Aim of the task » Whenever a line in the data holds the string "axis", pull that line out.

** Opening Task material block **

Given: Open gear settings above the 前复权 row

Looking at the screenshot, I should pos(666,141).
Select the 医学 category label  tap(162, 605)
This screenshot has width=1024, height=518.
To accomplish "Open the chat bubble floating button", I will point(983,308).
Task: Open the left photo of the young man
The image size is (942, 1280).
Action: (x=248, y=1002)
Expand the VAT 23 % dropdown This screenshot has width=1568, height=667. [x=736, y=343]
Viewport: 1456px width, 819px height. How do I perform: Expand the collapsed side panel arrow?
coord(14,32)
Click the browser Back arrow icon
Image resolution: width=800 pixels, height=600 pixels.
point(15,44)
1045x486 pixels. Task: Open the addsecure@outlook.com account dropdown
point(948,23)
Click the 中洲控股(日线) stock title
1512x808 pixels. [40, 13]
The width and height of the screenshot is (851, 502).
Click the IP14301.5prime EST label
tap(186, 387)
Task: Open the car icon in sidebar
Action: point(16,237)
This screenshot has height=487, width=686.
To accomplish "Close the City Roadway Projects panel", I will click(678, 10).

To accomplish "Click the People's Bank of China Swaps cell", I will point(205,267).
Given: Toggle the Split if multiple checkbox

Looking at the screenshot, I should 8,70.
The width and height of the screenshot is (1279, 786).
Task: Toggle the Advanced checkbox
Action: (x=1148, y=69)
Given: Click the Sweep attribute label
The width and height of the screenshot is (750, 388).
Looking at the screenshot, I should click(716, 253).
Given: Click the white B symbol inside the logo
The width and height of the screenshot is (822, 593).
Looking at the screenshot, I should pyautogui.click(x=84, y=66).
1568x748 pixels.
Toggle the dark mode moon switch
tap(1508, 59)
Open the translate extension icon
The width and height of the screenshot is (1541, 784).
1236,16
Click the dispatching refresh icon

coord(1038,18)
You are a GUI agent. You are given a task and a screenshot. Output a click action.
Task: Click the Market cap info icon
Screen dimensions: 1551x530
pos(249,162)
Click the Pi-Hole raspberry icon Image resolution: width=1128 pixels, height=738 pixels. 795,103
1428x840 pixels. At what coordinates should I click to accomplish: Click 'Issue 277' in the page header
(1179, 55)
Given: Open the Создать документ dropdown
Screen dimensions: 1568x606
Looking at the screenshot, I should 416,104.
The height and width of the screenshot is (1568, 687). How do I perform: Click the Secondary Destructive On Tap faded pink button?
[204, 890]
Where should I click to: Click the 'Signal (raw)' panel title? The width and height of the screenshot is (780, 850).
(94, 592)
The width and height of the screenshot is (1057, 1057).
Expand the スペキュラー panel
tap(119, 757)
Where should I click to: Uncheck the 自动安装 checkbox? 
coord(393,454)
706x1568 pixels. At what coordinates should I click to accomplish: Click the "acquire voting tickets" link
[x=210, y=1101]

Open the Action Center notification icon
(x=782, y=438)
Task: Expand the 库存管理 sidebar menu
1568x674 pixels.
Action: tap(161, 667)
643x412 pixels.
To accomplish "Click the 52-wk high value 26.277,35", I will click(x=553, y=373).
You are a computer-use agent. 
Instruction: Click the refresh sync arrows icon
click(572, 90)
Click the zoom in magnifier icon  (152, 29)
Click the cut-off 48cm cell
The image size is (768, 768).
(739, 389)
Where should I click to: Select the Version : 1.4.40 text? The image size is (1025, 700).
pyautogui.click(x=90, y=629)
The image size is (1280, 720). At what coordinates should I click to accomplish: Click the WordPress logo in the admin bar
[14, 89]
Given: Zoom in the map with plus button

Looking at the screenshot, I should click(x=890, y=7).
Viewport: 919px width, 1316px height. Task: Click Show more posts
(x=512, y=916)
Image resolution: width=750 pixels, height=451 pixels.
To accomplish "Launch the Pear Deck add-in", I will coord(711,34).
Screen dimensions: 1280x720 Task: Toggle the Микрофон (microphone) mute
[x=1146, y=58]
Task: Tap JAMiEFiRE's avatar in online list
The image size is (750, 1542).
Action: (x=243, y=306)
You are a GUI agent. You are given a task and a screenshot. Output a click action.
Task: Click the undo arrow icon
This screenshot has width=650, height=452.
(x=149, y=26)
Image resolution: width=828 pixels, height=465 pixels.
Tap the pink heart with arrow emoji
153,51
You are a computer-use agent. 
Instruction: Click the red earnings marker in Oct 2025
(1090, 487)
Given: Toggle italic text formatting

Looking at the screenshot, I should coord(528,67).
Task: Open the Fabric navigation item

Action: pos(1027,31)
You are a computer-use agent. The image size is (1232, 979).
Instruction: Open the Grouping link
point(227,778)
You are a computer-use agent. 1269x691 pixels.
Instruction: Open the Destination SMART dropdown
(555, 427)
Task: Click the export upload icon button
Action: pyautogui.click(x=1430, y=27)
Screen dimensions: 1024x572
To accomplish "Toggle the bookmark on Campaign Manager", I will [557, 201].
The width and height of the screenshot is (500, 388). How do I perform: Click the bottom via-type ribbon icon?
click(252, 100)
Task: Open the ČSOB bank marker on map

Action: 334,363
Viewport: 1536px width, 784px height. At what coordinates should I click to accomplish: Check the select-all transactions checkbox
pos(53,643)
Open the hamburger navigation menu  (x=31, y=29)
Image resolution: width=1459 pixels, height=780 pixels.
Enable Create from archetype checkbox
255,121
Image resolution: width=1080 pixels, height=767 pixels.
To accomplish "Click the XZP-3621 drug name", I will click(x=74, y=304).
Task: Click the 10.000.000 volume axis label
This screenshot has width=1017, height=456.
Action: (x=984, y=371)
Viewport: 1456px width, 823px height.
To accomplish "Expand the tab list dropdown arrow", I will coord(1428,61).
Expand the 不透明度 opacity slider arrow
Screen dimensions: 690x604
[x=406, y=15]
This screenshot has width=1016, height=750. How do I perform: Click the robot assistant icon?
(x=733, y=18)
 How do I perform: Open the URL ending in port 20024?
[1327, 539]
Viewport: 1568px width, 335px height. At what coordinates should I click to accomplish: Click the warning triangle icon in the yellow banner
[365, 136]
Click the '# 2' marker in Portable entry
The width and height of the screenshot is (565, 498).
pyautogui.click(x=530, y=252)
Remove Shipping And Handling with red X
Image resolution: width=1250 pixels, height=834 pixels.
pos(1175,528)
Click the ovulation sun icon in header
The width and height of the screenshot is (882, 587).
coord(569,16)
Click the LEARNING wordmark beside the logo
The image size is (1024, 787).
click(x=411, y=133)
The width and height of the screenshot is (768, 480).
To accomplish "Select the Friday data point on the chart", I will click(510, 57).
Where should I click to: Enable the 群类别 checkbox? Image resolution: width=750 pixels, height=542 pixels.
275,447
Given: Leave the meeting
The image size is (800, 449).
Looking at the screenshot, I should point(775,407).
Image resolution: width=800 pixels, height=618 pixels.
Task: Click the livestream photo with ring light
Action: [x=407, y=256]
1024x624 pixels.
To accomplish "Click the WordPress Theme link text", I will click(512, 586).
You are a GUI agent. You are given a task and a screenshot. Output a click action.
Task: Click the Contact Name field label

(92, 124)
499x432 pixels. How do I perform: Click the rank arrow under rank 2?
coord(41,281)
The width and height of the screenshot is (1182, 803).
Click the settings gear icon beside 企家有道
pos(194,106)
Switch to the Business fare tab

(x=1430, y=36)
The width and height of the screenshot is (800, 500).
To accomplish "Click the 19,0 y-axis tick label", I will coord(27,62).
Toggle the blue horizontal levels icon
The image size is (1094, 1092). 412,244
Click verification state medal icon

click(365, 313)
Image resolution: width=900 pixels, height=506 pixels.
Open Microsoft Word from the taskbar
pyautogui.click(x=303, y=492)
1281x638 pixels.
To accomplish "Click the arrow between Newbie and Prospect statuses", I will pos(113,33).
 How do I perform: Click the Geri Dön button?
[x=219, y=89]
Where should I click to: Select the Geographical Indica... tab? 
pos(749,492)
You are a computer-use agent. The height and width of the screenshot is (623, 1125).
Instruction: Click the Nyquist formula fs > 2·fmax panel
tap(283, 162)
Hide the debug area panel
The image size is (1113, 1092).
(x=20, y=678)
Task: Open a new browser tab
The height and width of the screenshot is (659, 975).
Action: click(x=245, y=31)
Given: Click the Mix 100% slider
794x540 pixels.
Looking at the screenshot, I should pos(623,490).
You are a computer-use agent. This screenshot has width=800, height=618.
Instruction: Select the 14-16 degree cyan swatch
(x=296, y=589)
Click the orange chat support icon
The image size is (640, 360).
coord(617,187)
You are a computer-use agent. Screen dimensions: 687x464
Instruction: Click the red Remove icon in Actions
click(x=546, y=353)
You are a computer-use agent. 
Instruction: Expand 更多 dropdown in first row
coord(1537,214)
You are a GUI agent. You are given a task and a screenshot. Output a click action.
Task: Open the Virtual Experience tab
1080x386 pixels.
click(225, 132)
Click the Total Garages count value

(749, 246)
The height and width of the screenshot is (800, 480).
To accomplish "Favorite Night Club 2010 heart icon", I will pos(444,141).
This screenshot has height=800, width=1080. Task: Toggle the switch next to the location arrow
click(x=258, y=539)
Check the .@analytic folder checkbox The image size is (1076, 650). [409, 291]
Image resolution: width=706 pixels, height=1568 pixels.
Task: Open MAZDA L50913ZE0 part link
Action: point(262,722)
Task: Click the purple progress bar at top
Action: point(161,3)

** Closing Task material block **

Solution below »
Task: Click the 10.000.000 volume axis label
To accomplish "Click the 19,0 y-axis tick label", I will coord(27,62).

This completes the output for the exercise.